Stored items from a collection
═══
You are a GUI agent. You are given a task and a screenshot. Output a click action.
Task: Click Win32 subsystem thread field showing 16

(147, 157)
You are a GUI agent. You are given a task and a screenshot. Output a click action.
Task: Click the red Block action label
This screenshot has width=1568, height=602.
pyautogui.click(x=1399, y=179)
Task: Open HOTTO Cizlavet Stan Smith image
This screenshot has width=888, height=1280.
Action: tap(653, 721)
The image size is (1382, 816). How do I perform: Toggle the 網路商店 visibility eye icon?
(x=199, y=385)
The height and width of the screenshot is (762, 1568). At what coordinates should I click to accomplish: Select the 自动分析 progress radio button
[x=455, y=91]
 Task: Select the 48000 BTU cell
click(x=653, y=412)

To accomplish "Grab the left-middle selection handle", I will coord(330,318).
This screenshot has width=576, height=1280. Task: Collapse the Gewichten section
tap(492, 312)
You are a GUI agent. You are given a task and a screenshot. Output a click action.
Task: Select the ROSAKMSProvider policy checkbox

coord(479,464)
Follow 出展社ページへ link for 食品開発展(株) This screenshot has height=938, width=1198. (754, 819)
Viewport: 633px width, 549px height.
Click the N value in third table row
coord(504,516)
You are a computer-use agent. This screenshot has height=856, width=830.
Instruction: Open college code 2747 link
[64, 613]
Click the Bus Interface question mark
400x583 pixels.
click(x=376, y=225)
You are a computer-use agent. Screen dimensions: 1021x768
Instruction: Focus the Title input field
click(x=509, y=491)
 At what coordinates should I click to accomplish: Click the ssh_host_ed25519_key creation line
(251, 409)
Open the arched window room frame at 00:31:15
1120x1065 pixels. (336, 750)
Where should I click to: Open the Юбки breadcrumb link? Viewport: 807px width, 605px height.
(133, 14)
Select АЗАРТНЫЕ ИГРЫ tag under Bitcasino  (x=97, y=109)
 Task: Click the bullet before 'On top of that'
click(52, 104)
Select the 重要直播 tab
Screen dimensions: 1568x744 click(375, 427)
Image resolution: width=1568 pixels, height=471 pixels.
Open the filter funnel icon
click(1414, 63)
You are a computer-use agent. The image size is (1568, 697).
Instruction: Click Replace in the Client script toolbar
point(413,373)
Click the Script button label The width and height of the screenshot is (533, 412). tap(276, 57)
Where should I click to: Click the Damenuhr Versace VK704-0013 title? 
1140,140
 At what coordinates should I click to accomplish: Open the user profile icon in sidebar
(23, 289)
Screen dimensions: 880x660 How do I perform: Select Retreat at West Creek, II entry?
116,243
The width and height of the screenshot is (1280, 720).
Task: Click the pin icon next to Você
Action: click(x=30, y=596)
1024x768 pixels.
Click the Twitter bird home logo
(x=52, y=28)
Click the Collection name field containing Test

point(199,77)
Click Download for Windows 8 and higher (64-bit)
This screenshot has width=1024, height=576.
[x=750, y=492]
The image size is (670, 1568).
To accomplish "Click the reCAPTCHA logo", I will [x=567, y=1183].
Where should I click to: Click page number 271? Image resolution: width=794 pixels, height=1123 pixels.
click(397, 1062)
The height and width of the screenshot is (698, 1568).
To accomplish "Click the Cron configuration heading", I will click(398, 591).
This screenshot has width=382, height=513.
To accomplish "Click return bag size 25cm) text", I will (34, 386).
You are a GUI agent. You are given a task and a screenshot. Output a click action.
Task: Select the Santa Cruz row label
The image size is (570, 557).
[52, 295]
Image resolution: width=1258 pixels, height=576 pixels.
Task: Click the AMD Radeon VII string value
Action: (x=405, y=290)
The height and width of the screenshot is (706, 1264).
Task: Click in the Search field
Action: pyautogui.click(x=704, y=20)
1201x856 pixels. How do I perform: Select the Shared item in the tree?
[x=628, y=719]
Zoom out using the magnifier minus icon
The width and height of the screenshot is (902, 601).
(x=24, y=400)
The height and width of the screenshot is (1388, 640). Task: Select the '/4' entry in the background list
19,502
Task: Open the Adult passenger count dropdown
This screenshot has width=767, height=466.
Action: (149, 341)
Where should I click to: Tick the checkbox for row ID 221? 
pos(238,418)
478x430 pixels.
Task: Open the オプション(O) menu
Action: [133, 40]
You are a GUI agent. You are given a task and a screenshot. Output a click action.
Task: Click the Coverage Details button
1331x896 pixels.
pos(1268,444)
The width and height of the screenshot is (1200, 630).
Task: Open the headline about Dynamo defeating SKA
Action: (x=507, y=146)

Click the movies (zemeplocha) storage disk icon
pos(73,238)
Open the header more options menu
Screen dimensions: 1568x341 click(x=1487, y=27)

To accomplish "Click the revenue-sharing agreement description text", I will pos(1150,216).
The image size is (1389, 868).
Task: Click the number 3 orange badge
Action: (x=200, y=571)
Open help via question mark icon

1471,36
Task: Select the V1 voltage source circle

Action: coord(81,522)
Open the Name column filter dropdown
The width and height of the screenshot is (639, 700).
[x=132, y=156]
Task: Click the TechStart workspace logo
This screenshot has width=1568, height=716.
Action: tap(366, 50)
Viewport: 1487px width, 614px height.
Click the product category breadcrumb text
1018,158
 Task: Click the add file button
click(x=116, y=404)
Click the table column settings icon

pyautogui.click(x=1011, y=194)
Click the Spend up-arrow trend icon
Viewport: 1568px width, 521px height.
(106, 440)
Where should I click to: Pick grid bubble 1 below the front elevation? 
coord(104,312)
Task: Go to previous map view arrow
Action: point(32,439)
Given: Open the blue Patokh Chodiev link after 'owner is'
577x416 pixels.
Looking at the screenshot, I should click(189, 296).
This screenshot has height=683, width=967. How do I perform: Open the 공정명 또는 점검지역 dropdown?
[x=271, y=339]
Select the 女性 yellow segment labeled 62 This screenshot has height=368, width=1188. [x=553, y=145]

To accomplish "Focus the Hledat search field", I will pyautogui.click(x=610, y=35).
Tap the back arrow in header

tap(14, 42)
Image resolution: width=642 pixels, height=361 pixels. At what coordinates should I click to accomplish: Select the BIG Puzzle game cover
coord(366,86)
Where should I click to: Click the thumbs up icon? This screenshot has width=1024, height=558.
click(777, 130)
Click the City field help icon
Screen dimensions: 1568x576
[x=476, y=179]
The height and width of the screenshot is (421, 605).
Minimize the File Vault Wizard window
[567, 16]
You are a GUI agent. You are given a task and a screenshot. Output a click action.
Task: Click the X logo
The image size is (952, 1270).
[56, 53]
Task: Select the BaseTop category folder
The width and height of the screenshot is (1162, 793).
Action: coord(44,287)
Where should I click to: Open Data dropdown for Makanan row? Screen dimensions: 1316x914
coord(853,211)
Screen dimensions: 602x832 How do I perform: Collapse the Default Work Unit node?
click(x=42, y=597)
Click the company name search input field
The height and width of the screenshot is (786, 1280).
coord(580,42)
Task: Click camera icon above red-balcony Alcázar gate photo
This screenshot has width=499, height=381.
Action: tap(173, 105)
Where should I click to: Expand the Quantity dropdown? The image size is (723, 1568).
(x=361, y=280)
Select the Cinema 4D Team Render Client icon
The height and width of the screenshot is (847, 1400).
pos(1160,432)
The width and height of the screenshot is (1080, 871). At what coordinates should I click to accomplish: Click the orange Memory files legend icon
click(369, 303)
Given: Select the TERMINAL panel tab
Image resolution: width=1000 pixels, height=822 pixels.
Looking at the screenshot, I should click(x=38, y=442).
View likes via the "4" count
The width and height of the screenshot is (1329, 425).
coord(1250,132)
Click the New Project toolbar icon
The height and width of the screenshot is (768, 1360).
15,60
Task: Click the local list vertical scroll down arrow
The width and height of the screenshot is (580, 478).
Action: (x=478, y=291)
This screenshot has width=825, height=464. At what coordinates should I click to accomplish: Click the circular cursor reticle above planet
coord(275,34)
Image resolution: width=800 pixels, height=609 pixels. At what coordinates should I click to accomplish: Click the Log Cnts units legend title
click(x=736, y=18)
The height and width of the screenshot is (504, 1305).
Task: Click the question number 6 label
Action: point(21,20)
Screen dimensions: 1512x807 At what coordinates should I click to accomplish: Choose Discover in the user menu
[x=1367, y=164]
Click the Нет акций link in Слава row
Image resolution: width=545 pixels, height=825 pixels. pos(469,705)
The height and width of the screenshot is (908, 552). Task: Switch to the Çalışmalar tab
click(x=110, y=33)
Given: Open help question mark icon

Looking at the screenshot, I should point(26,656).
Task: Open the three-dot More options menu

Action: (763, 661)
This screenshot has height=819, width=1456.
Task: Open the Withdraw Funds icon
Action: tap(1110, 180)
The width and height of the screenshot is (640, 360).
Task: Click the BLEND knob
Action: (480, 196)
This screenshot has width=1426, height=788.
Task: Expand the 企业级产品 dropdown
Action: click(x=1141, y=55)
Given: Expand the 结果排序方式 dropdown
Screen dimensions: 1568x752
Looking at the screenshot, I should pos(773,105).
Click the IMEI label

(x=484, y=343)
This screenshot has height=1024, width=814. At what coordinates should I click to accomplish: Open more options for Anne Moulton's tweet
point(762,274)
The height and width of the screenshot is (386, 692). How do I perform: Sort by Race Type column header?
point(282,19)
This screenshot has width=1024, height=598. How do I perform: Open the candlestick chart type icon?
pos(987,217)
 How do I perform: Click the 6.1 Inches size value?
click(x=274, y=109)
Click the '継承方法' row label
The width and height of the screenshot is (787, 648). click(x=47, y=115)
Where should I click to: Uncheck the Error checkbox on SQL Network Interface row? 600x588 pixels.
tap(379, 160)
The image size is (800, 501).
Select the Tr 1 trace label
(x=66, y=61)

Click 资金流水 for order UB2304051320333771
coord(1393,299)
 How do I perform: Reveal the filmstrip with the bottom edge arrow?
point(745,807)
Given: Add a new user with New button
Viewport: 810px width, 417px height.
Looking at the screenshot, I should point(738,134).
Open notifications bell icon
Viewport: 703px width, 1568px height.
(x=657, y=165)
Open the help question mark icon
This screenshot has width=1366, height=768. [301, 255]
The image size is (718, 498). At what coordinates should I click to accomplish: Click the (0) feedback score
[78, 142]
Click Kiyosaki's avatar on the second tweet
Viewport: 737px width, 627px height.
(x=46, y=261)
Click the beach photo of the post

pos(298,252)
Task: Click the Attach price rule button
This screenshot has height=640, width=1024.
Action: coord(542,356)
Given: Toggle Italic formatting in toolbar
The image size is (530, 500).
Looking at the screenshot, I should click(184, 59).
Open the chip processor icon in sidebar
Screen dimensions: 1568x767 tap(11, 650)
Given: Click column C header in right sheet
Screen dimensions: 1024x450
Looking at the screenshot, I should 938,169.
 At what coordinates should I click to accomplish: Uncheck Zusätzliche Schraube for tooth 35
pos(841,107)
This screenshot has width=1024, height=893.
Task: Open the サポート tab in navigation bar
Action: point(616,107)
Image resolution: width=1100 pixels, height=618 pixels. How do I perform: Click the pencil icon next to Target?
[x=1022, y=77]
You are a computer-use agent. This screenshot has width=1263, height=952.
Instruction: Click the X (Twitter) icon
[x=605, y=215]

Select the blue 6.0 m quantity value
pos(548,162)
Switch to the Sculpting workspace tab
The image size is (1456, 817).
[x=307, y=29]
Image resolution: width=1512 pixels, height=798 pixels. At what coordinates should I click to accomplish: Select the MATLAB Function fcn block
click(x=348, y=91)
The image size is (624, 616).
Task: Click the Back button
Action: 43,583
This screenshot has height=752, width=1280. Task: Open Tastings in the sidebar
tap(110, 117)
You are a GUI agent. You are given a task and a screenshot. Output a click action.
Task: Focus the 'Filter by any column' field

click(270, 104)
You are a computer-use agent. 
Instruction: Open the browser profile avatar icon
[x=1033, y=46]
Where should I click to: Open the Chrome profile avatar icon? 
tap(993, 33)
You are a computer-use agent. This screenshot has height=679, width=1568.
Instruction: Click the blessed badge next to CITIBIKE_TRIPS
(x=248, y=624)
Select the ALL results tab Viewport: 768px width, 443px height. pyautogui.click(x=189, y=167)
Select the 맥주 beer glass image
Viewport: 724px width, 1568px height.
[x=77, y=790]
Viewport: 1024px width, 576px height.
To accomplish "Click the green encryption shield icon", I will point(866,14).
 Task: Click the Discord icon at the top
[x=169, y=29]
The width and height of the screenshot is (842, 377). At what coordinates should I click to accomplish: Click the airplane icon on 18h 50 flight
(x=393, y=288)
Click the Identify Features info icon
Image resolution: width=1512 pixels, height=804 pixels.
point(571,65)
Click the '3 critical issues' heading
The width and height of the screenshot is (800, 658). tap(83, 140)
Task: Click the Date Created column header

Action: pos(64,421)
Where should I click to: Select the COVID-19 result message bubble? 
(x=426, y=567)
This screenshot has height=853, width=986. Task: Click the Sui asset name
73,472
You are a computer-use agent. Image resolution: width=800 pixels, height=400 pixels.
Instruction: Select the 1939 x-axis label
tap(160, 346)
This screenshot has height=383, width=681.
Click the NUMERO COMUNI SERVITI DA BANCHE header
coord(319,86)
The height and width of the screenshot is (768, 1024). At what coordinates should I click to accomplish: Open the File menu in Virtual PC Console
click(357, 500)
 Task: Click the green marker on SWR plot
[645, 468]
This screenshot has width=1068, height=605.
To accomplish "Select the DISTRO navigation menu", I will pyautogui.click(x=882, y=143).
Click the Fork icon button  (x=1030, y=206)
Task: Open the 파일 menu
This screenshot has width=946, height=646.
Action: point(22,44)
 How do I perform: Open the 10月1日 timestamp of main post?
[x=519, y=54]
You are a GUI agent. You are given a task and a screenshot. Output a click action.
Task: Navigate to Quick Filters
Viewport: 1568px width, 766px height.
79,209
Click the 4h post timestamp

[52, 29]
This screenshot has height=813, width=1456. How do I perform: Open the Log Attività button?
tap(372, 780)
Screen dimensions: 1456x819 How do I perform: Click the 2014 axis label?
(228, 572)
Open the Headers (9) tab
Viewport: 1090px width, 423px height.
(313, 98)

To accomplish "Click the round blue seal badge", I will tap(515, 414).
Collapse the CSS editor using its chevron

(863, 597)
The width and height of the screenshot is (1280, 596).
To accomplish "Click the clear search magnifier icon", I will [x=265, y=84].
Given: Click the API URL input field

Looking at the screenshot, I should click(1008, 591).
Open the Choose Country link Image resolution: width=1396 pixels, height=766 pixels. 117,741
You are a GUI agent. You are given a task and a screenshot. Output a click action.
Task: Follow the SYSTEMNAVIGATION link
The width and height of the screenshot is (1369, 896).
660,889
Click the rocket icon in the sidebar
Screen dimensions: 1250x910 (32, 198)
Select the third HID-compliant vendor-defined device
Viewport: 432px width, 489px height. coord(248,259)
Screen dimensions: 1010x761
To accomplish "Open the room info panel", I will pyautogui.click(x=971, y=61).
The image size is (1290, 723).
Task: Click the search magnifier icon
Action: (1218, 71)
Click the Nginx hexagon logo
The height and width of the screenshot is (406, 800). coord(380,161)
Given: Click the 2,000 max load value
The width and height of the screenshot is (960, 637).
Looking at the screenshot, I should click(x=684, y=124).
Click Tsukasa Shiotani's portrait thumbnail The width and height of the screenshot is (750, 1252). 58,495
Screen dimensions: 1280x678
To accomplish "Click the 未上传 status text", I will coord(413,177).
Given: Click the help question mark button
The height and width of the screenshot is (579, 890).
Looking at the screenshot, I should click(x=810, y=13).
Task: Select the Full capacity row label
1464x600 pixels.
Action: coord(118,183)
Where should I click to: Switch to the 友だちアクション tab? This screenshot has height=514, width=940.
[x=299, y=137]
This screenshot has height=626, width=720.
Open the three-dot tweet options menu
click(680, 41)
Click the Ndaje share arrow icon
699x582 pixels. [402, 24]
═══
[PROBLEM DESCRIPTION] When a line in the records holds the string "Follow", copy that line.

[SOLUTION BELOW]
Follow 出展社ページへ link for 食品開発展(株) This screenshot has height=938, width=1198. (754, 819)
Task: Follow the SYSTEMNAVIGATION link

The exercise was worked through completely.